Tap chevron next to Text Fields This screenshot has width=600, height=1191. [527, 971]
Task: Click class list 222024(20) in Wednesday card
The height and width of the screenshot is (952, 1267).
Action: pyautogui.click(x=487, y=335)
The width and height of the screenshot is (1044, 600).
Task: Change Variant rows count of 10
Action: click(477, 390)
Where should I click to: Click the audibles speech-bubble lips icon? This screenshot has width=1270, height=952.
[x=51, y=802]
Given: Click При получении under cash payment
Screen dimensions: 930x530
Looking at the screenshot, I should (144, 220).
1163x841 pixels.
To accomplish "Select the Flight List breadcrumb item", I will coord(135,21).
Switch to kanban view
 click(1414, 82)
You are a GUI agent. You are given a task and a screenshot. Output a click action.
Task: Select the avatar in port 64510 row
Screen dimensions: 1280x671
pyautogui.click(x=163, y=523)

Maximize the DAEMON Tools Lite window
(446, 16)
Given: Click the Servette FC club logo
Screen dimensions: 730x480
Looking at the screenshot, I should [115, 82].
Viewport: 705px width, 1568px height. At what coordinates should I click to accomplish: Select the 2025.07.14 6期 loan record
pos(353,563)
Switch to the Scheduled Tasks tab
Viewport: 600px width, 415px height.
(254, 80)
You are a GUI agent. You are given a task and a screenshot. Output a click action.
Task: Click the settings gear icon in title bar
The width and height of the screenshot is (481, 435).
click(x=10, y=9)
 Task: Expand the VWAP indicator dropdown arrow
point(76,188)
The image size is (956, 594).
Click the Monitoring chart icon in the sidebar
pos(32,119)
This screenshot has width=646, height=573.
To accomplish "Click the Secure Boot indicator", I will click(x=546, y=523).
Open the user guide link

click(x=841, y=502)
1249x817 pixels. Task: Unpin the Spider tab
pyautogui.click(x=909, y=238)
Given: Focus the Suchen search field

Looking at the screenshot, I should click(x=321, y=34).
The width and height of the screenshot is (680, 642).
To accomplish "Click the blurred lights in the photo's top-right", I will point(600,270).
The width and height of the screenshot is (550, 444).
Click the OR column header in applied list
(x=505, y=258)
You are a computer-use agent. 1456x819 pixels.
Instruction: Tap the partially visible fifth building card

• • • •

WHAT IS BEING ASKED →
Say each line again exactly as it appears above.

RESPONSE TO THIS TASK →
Tap chevron next to Text Fields This screenshot has width=600, height=1191. [527, 971]
Task: Click class list 222024(20) in Wednesday card
The height and width of the screenshot is (952, 1267).
Action: pyautogui.click(x=487, y=335)
The width and height of the screenshot is (1044, 600).
Task: Change Variant rows count of 10
Action: click(477, 390)
Where should I click to: Click the audibles speech-bubble lips icon? This screenshot has width=1270, height=952.
[x=51, y=802]
Given: Click При получении under cash payment
Screen dimensions: 930x530
Looking at the screenshot, I should (144, 220).
1163x841 pixels.
To accomplish "Select the Flight List breadcrumb item", I will coord(135,21).
Switch to kanban view
 click(1414, 82)
You are a GUI agent. You are given a task and a screenshot. Output a click action.
Task: Select the avatar in port 64510 row
Screen dimensions: 1280x671
pyautogui.click(x=163, y=523)

Maximize the DAEMON Tools Lite window
(446, 16)
Given: Click the Servette FC club logo
Screen dimensions: 730x480
Looking at the screenshot, I should [115, 82].
Viewport: 705px width, 1568px height. At what coordinates should I click to accomplish: Select the 2025.07.14 6期 loan record
pos(353,563)
Switch to the Scheduled Tasks tab
Viewport: 600px width, 415px height.
(254, 80)
You are a GUI agent. You are given a task and a screenshot. Output a click action.
Task: Click the settings gear icon in title bar
The width and height of the screenshot is (481, 435).
click(x=10, y=9)
 Task: Expand the VWAP indicator dropdown arrow
point(76,188)
The image size is (956, 594).
Click the Monitoring chart icon in the sidebar
pos(32,119)
This screenshot has width=646, height=573.
To accomplish "Click the Secure Boot indicator", I will click(x=546, y=523).
Open the user guide link

click(x=841, y=502)
1249x817 pixels. Task: Unpin the Spider tab
pyautogui.click(x=909, y=238)
Given: Focus the Suchen search field

Looking at the screenshot, I should click(x=321, y=34).
The width and height of the screenshot is (680, 642).
To accomplish "Click the blurred lights in the photo's top-right", I will point(600,270).
The width and height of the screenshot is (550, 444).
Click the OR column header in applied list
(x=505, y=258)
You are a computer-use agent. 1456x819 pixels.
Instruction: Tap the partially visible fifth building card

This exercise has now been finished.